Last Updated : 17 Feb, 2025
Comments
Improve
Suggest changes
Like Article
Like
Report

In this article, we will explore the principles of Transfer Learning and Fine-Tuning in the context of Natural Language Processing (NLP). We will fine-tune a pre-trained model, BERT to perform sentiment analysis.

By following this guide, you will understand how to use Hugging Face’s transformers library to fine-tune a pretrained BERT model for text classification.

BERT (Bidirectional Encoder Representations from Transformers) is designed to understand the context of a word based on all of its surrounding words, rather than just the words that precede or follow it.

The bidirectional approach allows BERT to capture deep contextual relationships and meanings within sentences or documents, making it highly effective for a variety of NLP tasks.

However, BERT was initially pre-trained on a general corpus without any specific tasks in mind.

Why Fine-Tune BERT?

  • Fine-tuningallows us to leverage this pre-trained knowledge by adapting the model to a particular NLP task using a smaller, task-specific dataset.
  • This fine-tuning process not only saves computational resources but also enhances the model’s ability to generalize to new and unseen data.

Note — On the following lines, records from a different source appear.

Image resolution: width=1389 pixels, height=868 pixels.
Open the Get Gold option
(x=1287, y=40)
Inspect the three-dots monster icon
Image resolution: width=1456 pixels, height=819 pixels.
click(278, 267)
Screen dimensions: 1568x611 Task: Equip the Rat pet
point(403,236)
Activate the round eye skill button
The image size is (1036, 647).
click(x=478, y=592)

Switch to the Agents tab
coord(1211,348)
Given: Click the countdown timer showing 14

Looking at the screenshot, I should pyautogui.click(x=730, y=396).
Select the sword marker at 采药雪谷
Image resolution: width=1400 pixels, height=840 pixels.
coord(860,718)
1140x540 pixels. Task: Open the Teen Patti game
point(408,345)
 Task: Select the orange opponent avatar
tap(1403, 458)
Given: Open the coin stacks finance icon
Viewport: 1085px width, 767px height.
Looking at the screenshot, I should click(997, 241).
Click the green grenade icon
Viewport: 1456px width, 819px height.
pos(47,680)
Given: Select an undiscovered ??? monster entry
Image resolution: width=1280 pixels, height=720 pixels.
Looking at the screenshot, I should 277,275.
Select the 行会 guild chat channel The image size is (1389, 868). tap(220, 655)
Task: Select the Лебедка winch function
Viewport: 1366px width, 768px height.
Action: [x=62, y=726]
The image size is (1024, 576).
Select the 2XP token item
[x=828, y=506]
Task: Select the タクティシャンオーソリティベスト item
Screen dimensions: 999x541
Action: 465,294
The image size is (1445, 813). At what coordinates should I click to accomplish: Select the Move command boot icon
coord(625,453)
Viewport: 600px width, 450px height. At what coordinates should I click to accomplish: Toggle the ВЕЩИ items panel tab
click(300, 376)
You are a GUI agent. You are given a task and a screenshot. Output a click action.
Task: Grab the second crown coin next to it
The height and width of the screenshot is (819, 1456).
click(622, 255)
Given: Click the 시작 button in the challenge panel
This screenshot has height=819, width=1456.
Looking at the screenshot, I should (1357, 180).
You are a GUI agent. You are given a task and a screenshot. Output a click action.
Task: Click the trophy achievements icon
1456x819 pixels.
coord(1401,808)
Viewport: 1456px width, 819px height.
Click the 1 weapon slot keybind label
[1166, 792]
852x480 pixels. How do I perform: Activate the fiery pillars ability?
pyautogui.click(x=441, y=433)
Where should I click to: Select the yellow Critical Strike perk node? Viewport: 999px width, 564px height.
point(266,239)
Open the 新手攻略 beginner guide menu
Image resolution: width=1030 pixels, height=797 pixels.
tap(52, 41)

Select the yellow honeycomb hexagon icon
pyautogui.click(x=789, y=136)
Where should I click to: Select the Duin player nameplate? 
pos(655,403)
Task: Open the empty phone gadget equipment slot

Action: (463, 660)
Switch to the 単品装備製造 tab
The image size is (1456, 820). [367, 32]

Fine-Tuning BERT Model for Sentiment Analysis

Let’s begin with implementation.

Step 1: Install and Import Required Libraries

First, install the necessary libraries if you haven’t already:

!pip install transformers

Importing necessary libraries:

Python
import torch
import transformers
from transformers import AdamW, BertTokenizer, BertForSequenceClassification
from torch.utils.data import DataLoader, TensorDataset
import torch.nn.functional as F


Step 2: Load the Pre-Trained BERT Model and Tokenizer

We will use bert-base-uncased, a pretrained BERT model, and its tokenizer.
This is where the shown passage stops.